N.S. government plan for health care to be released Friday
Premier Tim Houston says process was delayed to seek more feedback
After a three-week delay, the Nova Scotia government's health-care plan will be released Friday.
The plan was originally slated to be ready by the end of March. On Wednesday, Premier Tim Houston said he hoped the plan would be ready soon, although he could not say when. His office later confirmed the end-of-week release for the document.
Houston told reporters at Province House that he's seen a draft of the plan.

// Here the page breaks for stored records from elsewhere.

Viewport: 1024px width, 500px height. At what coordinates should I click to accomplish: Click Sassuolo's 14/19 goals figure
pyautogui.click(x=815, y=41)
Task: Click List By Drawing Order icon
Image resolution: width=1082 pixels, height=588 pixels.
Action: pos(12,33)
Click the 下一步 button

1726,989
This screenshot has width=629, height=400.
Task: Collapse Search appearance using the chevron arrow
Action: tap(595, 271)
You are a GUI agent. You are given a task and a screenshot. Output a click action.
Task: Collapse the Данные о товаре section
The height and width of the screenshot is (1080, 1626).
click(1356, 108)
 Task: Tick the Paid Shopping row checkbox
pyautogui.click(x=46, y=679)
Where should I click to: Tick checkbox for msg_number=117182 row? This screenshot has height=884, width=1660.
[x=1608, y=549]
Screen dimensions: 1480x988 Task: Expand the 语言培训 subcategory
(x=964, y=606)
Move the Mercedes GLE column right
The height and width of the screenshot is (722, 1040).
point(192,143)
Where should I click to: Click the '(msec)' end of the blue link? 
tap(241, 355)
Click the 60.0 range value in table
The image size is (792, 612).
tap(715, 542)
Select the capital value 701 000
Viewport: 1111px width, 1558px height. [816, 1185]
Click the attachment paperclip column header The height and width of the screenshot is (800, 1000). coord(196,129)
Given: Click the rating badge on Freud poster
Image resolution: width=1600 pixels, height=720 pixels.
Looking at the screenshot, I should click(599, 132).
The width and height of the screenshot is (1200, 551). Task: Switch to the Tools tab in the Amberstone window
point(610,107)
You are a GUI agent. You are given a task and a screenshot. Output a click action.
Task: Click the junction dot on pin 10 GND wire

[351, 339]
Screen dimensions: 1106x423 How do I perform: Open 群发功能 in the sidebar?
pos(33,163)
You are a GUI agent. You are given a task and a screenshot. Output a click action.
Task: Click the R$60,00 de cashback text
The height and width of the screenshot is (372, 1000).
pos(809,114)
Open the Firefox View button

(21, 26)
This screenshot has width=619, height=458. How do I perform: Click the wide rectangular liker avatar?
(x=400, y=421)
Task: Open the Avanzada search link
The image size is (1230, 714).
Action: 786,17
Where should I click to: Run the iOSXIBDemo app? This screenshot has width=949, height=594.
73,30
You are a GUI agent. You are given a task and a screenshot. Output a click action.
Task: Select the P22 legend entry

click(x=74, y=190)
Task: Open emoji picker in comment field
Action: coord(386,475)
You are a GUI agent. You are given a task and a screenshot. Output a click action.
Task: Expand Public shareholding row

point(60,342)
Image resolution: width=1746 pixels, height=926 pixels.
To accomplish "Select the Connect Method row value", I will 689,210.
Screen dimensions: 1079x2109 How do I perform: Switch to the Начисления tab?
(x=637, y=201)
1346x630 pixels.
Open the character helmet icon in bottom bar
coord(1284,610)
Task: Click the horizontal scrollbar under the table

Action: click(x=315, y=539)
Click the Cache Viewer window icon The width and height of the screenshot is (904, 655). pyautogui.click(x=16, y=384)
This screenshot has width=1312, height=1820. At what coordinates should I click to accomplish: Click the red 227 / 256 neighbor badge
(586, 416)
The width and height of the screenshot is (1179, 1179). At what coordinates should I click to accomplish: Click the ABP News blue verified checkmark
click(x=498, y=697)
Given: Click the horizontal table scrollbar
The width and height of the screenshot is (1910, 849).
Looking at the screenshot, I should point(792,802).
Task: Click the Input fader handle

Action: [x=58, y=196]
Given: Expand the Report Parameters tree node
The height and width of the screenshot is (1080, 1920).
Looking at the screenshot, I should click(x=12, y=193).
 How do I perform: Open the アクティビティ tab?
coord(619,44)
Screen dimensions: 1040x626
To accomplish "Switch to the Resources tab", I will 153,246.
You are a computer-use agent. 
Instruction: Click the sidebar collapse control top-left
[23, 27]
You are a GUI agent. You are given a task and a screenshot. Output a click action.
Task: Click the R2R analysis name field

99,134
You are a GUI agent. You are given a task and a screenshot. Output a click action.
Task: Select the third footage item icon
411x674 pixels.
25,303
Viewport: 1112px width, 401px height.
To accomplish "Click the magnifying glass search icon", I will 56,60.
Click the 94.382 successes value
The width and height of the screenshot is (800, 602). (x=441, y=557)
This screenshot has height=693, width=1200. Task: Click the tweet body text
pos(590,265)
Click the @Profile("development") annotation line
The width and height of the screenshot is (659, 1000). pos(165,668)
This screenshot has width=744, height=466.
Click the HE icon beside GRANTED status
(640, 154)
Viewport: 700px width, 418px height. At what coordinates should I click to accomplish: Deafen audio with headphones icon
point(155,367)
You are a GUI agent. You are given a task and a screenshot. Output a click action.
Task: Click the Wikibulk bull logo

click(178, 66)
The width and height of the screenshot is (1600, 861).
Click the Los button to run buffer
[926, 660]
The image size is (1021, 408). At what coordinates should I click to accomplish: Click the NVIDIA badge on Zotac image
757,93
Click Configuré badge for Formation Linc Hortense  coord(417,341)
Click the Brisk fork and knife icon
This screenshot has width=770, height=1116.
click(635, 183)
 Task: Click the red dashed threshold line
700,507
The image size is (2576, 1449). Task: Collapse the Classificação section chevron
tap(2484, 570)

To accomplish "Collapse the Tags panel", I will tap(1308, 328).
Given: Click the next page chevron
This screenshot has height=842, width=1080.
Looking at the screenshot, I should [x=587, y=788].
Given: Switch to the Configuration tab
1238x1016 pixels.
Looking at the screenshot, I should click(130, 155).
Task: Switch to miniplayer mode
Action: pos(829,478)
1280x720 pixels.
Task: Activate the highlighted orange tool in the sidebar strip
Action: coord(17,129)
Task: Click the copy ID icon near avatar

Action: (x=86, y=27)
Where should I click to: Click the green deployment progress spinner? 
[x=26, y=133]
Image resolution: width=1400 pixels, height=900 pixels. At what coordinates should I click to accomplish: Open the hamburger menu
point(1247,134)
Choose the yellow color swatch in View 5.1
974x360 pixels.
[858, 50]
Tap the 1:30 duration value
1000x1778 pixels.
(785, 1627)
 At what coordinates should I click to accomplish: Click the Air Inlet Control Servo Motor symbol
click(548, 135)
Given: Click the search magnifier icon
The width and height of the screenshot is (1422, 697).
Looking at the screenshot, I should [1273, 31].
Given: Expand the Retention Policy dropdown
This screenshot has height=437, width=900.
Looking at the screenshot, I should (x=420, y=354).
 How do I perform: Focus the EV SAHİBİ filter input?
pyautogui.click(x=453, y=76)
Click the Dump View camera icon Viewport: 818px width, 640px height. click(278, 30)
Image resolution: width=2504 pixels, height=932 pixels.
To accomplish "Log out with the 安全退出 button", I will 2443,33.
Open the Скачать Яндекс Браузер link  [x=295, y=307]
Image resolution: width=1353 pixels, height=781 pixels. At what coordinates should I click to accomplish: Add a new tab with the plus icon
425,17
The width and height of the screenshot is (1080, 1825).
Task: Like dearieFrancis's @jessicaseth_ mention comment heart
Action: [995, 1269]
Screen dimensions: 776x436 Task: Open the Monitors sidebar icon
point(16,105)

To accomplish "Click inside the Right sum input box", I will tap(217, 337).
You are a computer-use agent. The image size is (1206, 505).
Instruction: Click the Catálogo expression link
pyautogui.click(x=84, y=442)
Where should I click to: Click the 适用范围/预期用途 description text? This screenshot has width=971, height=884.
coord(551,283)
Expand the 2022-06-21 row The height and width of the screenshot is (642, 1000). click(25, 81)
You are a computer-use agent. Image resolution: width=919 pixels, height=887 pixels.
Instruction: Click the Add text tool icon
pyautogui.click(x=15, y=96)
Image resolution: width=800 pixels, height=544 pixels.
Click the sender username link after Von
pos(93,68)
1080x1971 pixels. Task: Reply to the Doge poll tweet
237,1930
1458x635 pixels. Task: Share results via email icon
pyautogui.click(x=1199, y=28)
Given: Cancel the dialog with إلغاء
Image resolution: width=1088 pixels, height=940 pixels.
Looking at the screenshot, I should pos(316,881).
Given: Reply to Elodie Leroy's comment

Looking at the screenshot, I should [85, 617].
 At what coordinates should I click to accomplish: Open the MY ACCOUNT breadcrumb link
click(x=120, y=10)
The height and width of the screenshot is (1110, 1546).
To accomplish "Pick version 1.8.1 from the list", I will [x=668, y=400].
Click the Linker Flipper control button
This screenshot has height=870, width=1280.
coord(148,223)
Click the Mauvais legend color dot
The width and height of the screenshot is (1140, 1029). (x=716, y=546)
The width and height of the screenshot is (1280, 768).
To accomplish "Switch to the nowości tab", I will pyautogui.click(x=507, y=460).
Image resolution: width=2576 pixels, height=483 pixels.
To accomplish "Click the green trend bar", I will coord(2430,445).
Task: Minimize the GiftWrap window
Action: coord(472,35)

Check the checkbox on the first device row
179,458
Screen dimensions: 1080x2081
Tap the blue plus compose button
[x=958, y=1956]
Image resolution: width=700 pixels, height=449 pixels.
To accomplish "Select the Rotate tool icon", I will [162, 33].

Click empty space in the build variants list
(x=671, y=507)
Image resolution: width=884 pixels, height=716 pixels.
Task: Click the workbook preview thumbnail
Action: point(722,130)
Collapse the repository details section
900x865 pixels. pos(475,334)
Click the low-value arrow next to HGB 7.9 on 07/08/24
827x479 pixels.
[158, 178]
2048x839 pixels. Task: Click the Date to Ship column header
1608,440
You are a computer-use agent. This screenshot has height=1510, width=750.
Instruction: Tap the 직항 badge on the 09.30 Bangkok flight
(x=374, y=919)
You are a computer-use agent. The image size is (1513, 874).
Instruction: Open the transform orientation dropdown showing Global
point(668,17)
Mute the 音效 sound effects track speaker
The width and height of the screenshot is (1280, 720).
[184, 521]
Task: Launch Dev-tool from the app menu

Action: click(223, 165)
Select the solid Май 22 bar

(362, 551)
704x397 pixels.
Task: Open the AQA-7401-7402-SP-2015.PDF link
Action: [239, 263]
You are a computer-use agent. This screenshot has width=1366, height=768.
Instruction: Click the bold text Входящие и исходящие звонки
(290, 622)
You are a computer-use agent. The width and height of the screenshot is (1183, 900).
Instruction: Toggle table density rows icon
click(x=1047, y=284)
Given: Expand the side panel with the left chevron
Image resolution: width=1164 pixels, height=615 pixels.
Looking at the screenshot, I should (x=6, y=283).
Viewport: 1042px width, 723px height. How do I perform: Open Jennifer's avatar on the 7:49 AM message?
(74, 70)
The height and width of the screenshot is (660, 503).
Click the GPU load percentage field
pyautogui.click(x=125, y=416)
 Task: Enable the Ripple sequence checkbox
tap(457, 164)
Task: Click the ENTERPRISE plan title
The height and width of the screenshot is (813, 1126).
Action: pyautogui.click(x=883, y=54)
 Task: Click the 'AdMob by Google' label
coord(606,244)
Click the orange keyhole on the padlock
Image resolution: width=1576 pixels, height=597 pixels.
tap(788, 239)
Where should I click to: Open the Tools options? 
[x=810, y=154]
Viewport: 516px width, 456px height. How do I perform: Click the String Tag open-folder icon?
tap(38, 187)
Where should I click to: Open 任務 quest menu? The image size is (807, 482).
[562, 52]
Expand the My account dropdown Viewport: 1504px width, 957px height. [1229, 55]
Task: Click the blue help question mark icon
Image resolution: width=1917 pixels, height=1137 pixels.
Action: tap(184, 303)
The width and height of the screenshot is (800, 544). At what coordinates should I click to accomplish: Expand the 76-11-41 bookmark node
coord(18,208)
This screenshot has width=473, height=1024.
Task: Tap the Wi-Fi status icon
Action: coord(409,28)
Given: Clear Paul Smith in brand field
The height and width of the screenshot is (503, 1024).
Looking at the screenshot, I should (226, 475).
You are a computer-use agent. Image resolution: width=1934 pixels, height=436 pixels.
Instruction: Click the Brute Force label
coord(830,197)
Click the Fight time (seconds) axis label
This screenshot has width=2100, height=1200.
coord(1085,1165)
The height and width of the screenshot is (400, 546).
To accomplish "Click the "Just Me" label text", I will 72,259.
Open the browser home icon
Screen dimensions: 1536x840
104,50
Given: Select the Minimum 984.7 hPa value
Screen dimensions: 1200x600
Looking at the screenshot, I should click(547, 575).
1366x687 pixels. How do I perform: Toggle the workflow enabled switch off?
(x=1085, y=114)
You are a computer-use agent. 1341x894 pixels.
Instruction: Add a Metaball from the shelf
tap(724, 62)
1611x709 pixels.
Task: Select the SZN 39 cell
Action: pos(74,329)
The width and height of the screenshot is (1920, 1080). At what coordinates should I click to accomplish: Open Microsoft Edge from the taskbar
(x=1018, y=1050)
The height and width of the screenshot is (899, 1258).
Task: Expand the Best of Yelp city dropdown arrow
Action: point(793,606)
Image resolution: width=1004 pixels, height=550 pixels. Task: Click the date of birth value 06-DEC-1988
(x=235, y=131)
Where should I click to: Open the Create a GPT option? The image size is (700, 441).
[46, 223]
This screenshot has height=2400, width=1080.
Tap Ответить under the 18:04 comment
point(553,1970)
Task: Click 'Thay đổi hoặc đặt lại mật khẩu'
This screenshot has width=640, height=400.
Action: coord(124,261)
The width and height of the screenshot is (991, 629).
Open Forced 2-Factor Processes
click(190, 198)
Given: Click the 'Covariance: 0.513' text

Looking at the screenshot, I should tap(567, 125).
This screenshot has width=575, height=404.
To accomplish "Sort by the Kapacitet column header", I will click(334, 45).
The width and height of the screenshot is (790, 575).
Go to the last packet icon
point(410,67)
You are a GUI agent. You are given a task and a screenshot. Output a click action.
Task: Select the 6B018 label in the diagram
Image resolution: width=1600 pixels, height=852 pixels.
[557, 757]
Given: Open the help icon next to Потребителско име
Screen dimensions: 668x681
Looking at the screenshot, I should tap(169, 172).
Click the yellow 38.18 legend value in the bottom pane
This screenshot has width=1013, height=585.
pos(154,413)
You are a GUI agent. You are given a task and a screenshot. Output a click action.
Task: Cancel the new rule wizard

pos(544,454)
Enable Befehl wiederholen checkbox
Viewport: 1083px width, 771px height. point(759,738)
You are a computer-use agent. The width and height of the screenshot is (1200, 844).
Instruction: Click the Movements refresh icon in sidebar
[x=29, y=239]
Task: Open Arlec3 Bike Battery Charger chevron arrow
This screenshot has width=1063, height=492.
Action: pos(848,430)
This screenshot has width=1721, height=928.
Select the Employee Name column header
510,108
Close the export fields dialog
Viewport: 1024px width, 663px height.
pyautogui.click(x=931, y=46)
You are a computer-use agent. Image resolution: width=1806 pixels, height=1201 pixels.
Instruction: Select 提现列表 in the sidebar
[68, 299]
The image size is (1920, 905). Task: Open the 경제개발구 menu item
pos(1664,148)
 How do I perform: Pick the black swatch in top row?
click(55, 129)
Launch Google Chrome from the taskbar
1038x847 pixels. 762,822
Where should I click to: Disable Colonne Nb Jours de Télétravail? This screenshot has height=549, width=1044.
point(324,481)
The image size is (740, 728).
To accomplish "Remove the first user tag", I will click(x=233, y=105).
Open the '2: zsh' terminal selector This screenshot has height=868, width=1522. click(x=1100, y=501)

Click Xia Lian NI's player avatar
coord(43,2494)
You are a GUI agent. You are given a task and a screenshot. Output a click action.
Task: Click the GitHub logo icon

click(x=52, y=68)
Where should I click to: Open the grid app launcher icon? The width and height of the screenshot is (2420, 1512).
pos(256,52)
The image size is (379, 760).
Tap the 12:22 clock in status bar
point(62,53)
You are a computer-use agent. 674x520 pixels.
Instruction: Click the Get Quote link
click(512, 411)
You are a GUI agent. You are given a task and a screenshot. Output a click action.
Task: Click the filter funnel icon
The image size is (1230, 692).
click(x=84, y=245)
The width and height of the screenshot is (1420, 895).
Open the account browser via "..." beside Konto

He said changes were made following further consultation with stakeholders and that's what accounts for the delay.
"We've done a lot of work," he said. "We want to make sure that what we put out is meaningful and productive."
The Tories won last summer's provincial election largely based on a campaign that they were the party to fix health care. The aim of the health-care plan is to spell out how to tackle the challenges within the system.
But Liberal Leader Iain Rankin said he thinks the Tories "overpromised" during the campaign and are now realizing just how challenging it is to address problems in the health-care system.
"I said in the campaign that their promises were unrealistic," he said.
"I think they're trying to find a way to buy themselves more time so that at the three- and four-year mark [of their mandate] they're going to say, 'We need more time. We need another mandate to accomplish what we said we could do within months.'"
NDP Leader Gary Burrill said the delays releasing the plan indicate to him that the Tories' "enormous self-marketing" as the only party capable of fixing health care "has been grossly overstated."
Burrill said the Tory election message was "a terrible oversimplification" of the situation and "they are not able to meet or measure up to the promises that they've made."
Those promises include reducing surgery wait times to the national average within 18 months and major recruitment targets for doctors and nurses.